The VS show itself didn’t air until December 8, 2018, upon which it received its lowest ever ratings. ABC reported that their viewers had plummeted from 5 million the year before to a meager 3.3 million. This occurred despite their inclusion of social media influencers who have ten times that amount of followers on Instagram, such as Kendall Jenner or the Hadid sisters.
In the weeks that have followed, there have been numerous trans activists and models speak out against the incident. Carmen Carrera has had a petition started for her to be included in the show. Nikita Dragun went on to release a fiercely sexy video in which she dons wings and lingerie, captioned “dear Victoria’s Secret, you said trans women can’t sell the “fantasy” so here I am as a TRANS WOMAN selling the FANTASY!” It’s utter sauce.
Neither of these women would look remotely out of place in a 2019 VS line-up. They’re both insanely beautiful, with legs comparable to sky scrapers, perfectly round boobs and tiny waists. Their appearance is almost totally in tune with the 70-year-old Razek’s vision of how a woman should look.
Yet, what about the women – trans and cis – who don’t fit into this lingering physical ideal propelled forward by a patriarchal society?
In 2016, Ashley Graham was actually ignored by VS after posting onto social media an illustration of her as their first plus-sized model to walk this show – despite the image reaching hundreds of thousands of people. Bear in mind that Razek’s response to this is that L Brands have segregated larger models to another lingerie brand, Lane Bryant, and tried to televise a plus-size show back in 2000 but “No one had any interest in it, still don’t”.
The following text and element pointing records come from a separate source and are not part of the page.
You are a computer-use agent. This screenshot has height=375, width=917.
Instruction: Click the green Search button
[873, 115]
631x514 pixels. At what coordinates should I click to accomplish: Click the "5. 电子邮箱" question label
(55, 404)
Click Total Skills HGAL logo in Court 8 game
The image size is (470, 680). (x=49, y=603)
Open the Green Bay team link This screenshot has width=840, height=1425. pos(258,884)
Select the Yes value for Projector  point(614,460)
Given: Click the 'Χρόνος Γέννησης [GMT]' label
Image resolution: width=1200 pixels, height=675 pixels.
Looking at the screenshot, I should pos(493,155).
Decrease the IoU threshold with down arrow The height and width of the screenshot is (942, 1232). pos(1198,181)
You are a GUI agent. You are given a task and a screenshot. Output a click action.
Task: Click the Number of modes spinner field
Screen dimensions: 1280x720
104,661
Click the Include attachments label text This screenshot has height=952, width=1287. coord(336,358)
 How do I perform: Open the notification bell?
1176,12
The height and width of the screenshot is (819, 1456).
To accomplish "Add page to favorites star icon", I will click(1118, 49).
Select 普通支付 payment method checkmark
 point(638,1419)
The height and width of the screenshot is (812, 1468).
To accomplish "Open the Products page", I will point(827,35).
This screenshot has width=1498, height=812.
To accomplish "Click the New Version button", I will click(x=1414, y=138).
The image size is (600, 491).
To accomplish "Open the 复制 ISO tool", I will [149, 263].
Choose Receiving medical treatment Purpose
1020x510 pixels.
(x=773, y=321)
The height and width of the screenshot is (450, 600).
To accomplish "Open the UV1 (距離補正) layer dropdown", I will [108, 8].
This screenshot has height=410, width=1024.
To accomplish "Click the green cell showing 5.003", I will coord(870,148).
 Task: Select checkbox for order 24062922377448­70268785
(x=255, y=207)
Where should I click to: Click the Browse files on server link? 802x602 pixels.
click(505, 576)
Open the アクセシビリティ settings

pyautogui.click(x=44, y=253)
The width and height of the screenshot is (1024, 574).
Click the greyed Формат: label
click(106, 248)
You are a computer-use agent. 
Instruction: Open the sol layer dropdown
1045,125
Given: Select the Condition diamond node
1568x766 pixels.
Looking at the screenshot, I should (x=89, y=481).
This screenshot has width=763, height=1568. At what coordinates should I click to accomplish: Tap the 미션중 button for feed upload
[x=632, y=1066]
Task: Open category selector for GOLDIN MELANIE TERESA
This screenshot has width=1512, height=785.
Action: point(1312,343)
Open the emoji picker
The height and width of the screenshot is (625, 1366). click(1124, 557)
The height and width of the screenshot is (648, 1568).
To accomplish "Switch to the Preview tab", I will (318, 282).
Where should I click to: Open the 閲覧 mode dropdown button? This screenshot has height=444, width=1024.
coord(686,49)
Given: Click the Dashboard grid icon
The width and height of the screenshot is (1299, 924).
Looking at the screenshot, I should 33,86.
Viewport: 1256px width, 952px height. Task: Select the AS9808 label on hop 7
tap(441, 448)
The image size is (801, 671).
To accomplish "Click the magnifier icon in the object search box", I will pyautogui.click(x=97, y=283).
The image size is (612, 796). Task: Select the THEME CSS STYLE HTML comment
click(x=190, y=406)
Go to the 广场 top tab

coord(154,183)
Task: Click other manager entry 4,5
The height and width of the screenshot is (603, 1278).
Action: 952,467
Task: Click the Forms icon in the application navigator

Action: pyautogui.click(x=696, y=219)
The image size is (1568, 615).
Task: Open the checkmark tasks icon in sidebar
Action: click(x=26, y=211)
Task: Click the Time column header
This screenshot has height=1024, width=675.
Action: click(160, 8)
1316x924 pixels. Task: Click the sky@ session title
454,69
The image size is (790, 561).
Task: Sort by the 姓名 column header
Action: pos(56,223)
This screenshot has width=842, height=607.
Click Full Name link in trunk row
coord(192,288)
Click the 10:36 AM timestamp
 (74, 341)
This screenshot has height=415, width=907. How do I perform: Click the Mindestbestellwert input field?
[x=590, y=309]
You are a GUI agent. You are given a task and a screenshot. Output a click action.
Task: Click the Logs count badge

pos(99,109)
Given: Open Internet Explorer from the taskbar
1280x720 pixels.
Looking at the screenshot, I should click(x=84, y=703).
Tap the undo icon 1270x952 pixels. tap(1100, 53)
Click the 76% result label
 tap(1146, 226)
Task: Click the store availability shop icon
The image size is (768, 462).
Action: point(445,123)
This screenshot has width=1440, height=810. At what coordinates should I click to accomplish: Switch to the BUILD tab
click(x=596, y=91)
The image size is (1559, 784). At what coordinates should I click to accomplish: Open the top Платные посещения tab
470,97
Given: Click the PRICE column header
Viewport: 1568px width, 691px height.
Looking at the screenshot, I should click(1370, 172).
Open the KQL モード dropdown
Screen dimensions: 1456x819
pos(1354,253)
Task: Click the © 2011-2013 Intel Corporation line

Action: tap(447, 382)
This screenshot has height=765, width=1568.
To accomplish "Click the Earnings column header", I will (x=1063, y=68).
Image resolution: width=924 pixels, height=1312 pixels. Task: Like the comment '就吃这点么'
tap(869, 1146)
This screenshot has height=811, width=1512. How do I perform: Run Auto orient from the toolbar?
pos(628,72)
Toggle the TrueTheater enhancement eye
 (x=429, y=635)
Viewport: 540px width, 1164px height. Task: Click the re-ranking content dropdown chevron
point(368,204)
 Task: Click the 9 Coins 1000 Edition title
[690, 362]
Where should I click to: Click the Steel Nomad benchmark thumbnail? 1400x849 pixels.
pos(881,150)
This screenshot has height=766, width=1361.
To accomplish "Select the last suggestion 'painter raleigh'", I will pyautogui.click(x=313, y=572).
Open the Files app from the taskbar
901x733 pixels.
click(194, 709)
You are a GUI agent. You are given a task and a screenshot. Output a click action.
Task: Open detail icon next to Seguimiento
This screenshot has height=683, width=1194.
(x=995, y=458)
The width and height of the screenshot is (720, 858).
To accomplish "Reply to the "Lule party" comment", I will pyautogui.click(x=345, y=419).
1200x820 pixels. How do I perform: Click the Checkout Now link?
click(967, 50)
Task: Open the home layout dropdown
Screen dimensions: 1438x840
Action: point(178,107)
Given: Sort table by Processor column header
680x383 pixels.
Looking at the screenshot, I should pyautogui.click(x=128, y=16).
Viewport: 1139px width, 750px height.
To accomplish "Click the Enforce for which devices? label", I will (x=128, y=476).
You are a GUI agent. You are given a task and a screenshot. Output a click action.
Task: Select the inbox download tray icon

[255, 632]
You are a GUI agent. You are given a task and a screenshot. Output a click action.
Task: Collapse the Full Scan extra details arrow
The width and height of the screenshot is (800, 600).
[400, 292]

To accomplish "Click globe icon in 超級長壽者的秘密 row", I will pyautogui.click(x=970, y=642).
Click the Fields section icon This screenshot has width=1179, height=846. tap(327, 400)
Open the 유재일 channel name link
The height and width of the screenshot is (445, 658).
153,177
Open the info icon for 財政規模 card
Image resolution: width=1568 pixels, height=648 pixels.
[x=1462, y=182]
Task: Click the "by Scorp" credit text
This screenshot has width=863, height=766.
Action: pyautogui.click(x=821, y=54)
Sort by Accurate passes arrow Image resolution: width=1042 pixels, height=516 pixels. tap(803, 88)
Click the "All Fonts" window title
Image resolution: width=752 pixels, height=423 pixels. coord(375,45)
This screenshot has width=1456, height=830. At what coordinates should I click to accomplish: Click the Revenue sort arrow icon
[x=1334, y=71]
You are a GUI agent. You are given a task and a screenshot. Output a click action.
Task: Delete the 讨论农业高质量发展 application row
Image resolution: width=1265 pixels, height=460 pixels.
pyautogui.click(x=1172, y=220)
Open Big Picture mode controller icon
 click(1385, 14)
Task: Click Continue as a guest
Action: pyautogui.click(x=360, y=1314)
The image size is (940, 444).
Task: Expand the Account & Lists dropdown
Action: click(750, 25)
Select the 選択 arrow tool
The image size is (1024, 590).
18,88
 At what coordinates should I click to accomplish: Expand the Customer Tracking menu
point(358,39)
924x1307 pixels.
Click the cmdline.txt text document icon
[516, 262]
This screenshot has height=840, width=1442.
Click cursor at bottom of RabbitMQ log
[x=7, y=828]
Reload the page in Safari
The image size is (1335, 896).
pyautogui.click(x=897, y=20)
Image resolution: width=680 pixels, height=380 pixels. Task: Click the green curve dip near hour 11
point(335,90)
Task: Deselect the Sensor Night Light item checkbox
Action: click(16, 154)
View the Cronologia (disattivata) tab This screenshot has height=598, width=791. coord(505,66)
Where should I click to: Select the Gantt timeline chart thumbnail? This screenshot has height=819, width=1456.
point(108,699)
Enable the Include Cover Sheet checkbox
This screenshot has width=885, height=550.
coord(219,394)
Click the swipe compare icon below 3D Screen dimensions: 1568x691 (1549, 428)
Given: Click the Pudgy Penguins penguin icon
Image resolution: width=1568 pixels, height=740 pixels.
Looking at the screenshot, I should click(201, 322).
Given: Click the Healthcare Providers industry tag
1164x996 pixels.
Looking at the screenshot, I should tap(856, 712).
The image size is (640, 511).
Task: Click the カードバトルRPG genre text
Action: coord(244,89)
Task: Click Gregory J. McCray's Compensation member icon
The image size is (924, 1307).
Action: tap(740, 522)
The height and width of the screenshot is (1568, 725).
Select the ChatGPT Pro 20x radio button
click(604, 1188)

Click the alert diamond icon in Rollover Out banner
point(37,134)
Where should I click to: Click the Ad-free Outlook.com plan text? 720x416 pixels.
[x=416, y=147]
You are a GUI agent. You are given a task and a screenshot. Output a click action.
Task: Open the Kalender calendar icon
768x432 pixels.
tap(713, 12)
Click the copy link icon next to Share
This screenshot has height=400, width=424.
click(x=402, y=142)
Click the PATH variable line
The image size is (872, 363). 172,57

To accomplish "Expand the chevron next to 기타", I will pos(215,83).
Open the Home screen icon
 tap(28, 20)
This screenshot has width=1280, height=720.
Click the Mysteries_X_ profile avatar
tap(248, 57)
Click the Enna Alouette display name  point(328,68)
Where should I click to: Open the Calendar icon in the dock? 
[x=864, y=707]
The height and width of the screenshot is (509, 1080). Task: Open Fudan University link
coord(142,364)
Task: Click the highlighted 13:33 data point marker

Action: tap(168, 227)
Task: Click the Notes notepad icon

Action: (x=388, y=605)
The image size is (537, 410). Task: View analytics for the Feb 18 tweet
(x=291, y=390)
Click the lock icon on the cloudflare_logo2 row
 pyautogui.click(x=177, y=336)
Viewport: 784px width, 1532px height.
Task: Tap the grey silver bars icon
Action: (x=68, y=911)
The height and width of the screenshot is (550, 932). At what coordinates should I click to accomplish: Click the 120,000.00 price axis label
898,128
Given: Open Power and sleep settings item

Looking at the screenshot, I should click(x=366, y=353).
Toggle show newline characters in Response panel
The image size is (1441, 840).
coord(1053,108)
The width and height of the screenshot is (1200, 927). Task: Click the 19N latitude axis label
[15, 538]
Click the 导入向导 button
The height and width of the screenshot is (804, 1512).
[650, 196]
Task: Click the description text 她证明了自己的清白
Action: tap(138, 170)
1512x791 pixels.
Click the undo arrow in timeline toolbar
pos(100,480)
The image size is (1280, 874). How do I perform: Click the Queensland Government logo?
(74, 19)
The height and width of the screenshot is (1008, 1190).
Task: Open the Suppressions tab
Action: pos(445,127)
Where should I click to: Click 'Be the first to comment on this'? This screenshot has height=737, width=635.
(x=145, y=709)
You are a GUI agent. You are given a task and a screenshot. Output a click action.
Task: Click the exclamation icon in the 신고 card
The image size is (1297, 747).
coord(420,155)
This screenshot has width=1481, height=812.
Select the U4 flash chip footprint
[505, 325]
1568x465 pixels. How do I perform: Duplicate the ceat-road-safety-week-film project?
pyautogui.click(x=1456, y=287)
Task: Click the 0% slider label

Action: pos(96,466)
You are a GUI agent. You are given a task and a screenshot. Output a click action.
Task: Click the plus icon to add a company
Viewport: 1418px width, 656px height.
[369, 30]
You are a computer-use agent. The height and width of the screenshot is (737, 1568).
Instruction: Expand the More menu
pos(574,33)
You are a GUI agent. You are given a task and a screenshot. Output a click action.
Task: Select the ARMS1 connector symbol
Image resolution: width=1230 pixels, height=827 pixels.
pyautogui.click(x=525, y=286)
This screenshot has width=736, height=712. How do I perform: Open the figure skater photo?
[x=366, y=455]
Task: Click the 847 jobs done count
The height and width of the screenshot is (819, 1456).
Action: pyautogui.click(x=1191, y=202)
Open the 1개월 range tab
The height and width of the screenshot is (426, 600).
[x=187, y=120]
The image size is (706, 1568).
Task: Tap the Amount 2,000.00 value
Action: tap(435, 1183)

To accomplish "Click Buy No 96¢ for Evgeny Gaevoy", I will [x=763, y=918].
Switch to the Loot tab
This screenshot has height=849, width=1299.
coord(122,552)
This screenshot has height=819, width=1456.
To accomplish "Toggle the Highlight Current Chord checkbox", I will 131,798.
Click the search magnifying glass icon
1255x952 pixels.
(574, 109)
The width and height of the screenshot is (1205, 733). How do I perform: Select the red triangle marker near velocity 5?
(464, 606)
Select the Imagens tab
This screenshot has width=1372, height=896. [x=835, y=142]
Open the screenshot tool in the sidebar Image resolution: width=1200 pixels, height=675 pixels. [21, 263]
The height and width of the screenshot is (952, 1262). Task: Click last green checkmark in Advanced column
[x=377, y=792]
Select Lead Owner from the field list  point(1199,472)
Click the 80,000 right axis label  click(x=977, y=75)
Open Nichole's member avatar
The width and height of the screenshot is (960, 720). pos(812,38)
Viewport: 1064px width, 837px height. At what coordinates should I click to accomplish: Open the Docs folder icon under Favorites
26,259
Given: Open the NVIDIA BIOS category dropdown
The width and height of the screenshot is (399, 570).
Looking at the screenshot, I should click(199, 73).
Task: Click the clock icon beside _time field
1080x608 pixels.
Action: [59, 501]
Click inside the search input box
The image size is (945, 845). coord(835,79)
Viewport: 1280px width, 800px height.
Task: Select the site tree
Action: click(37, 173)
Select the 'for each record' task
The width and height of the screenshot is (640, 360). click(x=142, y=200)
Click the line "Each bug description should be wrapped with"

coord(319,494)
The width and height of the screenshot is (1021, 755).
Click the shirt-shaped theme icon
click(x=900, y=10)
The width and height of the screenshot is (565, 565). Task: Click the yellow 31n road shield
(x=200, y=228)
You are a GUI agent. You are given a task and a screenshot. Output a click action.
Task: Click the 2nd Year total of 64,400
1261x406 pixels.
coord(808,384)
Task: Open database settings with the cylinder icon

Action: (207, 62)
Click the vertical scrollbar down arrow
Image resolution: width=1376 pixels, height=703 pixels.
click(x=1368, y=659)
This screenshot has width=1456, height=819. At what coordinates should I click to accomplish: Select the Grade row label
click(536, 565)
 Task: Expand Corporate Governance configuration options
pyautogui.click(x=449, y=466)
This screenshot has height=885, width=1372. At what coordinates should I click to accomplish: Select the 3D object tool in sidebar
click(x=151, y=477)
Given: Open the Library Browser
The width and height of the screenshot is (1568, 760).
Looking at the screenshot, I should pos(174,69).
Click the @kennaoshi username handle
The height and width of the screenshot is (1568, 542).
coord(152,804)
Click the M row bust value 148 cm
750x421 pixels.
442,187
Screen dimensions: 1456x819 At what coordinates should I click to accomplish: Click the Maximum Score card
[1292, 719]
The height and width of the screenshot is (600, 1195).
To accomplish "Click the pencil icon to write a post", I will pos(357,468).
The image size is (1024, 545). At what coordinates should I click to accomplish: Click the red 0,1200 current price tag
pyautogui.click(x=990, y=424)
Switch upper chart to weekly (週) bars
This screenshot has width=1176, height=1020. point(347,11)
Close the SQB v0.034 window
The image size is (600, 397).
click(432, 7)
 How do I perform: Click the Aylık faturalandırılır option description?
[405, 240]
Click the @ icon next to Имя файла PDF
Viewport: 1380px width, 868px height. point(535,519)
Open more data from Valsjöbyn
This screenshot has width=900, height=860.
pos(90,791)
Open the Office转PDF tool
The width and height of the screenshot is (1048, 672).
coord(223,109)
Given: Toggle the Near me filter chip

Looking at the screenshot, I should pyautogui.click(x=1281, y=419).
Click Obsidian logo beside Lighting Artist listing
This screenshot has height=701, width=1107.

Yep, he has been using the same argument for almost twenty years.
Disabled models haven’t even had a look in yet with their inclusion into the fashion industry being even slower than that of trans and non-binary people. Madeleine Stewart told Teen Vogue that it would be her “biggest dream” to be the first model with Down’s Syndrome to be featured in the Victoria’s Secret exclusive line-up.
Yet, with declining ratings and a muddied reputation, why do women still want to represent or support VS? These being a company who have made their name with the creation of a glorified beauty pageant. The Instagram generation are pushing for realist representations from brands. The international lingerie market is blossoming with inclusivity, with brands such as Savage X Fenty, Lonely Lingerie and TomboyX leading the way. Meanwhile, ThirdLove, a label that was invested in by an ex-VS CEO claims to create “Bras and underwear for every body” with their #WeAreAllAngels social media campaign. There’s still a long way to go for the lingerie market to be more woman-friendly and intersectional, but why don’t consumers and influencers start by supporting brands who truly support and promote them – rather than try to resuscitate a cis-man’s wet dream.
If Victoria’s Secrets want any hope of staying relevant, it’s time for them to make space for the female fantasy.